The brewery’s new president admires the job that Jake did in the role, particularly being the lead spokesman for the brewery, for spending so much time on the road meeting with distributors across the country and the public at special events, and for all of the building and technology improvements that has been done in Chippewa Falls. “That can’t be understated,” he said.
They share some traits, such as an affinity for the outdoors, but are different in many ways as well.
“We both get our energy by being in the beer business. We enjoy it,” Dick said. But he also gets energy from more solitary pursuits such as walking his dogs, biking and fishing.
The differences in the three brothers were appreciated by their father. In an Associated Press story, Dick quotes Bill Leinenkugel as saying, “The other brothers compliment Jake and bring other things to the business. If all three of them thought the same, two of them wouldn’t be necessary.”
Look to the future
Leinenkugel’s once was part of a David vs. Goliath story, surviving against the giants at a time when small breweries were folding and only a few dozen breweries in the U.S. remained. In the ensuing years Leinenkugel’s has grown to the point that some consider it too large to be considered a craft brewer.
But that is exactly what Leinenkugel’s does. It’s just that the landscape has entirely changed, and now Leinie’s has plenty of company. More people are drinking beer, but their choices have exploded. By the end of 2014 the number of breweries and brew pubs is expected to swell to 4,000.

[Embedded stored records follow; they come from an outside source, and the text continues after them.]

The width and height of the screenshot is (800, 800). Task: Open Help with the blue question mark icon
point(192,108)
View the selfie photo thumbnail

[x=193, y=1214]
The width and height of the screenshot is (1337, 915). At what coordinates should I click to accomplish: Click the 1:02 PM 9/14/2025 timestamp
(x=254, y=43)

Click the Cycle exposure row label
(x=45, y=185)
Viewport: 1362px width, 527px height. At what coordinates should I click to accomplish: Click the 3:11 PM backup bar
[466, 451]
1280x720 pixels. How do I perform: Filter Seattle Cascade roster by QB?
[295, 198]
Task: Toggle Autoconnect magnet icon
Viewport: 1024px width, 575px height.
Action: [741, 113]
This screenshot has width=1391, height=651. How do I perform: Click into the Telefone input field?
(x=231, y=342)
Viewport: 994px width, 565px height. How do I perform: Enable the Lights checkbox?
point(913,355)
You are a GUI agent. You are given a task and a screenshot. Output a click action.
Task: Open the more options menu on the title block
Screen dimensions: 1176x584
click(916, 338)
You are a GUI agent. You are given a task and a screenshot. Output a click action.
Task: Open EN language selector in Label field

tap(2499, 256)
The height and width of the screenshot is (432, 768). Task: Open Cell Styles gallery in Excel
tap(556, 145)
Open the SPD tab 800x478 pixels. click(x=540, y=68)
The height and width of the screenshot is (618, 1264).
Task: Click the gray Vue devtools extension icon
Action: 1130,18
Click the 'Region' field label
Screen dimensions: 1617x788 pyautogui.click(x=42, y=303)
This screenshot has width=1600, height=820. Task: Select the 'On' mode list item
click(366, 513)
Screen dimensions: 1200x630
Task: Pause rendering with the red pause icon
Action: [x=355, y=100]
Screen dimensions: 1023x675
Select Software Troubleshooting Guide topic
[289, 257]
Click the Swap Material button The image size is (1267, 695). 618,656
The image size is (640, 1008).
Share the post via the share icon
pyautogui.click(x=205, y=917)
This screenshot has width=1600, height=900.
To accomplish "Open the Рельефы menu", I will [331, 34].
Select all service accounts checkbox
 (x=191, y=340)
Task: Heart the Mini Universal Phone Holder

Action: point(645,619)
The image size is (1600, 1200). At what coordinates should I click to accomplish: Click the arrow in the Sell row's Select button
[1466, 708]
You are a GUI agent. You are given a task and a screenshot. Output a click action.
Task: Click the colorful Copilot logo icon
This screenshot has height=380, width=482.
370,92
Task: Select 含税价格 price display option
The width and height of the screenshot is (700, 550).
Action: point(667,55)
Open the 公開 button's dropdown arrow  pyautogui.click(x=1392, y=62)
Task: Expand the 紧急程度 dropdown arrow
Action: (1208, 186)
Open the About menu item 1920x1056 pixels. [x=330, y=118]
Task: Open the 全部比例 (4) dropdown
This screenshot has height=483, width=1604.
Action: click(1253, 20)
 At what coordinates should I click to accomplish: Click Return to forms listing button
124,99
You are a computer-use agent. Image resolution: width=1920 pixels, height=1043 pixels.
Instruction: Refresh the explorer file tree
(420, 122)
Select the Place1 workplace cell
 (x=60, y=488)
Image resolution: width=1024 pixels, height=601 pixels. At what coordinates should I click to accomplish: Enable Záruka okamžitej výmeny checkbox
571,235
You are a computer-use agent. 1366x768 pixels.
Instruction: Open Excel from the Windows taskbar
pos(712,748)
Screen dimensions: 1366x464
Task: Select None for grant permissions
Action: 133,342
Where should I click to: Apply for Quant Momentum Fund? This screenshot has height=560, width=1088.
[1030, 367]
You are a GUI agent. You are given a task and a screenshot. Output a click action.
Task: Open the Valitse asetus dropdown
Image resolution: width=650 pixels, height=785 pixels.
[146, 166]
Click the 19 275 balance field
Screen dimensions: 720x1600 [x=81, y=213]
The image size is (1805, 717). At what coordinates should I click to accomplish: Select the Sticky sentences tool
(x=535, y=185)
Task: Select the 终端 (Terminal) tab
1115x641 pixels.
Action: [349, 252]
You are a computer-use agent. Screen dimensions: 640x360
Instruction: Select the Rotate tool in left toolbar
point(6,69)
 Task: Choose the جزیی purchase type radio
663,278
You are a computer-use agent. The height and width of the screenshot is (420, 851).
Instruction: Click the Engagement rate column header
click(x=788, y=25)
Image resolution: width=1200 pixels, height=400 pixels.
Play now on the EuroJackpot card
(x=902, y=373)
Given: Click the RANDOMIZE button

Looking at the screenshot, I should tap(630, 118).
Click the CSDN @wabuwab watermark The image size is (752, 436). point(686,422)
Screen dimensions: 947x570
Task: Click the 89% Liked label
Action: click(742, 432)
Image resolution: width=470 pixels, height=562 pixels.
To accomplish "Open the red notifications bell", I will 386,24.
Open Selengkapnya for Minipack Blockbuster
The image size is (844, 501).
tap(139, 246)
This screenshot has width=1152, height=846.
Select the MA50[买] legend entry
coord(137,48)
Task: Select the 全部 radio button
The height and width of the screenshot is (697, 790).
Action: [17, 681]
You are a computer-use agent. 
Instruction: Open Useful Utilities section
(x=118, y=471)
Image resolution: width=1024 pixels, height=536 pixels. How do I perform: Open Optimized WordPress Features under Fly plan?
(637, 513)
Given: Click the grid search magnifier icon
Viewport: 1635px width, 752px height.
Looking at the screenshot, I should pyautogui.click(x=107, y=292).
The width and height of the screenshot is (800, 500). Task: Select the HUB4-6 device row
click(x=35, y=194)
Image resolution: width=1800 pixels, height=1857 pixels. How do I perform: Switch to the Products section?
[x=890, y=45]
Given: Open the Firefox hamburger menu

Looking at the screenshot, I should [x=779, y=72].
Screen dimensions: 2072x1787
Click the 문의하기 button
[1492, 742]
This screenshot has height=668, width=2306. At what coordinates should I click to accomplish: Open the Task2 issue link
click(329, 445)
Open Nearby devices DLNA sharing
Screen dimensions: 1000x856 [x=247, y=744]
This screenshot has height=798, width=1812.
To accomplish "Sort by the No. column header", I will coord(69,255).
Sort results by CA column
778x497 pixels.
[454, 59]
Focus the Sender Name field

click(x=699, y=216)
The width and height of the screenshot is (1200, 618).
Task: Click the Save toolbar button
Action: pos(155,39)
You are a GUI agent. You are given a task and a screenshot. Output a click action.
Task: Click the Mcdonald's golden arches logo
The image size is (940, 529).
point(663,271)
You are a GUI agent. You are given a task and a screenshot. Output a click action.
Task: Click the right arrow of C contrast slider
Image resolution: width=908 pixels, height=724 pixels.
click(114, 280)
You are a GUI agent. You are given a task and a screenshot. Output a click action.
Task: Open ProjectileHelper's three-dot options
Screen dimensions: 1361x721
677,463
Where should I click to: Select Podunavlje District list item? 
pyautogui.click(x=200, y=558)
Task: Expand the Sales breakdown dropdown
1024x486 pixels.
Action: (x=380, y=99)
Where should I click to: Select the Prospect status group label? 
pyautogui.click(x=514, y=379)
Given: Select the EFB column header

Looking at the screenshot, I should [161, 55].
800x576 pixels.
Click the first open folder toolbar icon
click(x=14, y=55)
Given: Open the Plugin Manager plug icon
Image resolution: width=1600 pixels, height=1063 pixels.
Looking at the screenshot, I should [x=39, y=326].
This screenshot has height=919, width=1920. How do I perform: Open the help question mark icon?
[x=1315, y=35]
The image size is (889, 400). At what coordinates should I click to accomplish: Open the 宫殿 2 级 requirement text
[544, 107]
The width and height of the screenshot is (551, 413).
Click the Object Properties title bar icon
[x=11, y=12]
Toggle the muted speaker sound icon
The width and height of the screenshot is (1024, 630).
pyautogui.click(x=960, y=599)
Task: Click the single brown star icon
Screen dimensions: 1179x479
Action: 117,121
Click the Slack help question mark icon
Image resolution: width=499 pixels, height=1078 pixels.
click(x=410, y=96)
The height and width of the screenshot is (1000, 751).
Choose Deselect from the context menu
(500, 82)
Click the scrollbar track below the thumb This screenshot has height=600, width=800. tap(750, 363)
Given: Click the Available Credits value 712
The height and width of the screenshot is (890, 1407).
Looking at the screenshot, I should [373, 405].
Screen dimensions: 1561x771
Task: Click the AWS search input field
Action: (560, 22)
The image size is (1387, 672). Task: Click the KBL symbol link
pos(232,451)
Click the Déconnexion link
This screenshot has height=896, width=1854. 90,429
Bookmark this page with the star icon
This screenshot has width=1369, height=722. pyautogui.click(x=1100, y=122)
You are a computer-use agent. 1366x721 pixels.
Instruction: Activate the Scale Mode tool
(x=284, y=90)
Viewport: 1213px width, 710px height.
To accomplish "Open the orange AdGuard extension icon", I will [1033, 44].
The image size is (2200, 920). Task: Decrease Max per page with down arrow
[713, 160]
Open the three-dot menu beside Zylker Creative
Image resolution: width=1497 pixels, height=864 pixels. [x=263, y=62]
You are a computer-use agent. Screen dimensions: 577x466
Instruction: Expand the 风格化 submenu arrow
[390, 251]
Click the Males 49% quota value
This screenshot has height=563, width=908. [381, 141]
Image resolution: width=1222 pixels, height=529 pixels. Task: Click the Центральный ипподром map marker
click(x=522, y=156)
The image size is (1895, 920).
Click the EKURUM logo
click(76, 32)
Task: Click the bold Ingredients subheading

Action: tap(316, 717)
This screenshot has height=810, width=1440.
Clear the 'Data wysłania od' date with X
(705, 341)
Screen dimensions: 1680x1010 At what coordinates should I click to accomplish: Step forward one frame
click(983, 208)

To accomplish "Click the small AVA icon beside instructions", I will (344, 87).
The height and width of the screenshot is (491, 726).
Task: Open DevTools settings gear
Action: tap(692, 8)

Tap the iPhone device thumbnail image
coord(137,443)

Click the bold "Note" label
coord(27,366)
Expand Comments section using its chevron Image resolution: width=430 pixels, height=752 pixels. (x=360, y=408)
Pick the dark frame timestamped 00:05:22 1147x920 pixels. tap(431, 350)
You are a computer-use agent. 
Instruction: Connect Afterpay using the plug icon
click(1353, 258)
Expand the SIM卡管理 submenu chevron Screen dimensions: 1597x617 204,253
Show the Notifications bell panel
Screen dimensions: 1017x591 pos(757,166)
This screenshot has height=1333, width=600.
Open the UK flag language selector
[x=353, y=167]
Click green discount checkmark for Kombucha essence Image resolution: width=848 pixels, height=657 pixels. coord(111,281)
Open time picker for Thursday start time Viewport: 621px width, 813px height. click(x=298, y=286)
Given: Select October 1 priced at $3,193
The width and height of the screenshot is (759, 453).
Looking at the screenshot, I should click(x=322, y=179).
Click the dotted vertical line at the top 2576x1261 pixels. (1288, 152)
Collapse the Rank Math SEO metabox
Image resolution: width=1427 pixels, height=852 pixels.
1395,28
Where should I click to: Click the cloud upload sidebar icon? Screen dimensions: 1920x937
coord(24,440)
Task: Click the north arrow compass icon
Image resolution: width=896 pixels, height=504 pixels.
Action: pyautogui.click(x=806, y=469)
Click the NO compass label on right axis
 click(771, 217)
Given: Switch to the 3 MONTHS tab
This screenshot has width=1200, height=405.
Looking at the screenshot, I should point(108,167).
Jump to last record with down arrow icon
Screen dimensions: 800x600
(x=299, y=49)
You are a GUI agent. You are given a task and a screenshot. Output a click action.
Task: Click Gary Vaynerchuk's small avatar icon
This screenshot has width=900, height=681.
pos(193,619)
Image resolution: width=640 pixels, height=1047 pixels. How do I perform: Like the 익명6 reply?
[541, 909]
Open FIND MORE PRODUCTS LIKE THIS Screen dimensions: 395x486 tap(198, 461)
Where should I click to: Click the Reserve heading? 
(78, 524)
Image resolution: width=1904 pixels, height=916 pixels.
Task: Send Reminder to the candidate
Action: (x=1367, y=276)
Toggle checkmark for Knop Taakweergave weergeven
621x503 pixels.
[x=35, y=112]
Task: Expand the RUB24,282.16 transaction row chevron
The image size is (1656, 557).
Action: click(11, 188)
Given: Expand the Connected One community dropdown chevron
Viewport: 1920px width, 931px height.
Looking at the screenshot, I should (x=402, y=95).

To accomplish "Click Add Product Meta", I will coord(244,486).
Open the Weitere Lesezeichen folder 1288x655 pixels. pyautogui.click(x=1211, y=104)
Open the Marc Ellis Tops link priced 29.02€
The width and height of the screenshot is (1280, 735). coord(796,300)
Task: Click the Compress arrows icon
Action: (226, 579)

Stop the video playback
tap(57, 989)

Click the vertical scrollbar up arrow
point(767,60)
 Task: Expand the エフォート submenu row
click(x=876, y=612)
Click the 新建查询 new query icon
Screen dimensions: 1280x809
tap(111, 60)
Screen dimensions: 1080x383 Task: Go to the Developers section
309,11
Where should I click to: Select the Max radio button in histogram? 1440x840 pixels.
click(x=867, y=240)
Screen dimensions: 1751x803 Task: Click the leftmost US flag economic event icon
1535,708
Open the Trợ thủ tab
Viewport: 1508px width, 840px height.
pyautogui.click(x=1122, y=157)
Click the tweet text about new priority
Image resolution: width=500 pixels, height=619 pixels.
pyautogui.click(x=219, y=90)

“It’s pretty exciting,” Dick said, noting that craft brewers are sparking the renewed interest in beer and all of the various options. “As brewers we are giving them what they want, more flavor, more taste, more experiences within beer.”
He pointed out that’s not only happening with beer, but with coffee and foods. “I think that bodes well for us because of the category that we’re in, which is craft.”
That leaves Dick Leinenkugel optimistic, despite all of the competition.
“I’m tremendously excited to take over the company at a time when I feel it’s at a tipping point where we can accelerate the growth of our business. When I spoke to the employees at our brewery Tuesday, I told them one of my goals is doubling our business by the year 2020. We have a terrific team in Chippewa Falls, our partners at Tenth and Blake and our distributor partners are absolutely terrific, our brands are delighting our beer drinkers each and every day, and I have no doubt that goal is reachable.”
That’s an aggressive benchmark, considering Leinenkugel’s has nearly doubled its beer production twice since roughly 2008. But its tremendous growth is also indicative of how many things the beer company is doing right.
Back where he belongs
In the spring of 2010 when Dick was making his run for U.S. Senate, a reporter asked Jake about his younger brother.
“He is extremely bright, a great communicator, very creative and decisive,” Jake said of Dick. “As I told him, beer is beer and politics is politics — I prefer beer.”
This past week, while sitting in a meeting room in what used to be the Leinie Lodge/gift shop on the brewery grounds, the new president of the Jacob Leinenkugel Brewing Co. was asked if his preference was also beer.
“Without question,” was his emphatic and immediate reply. “Yes, without question.”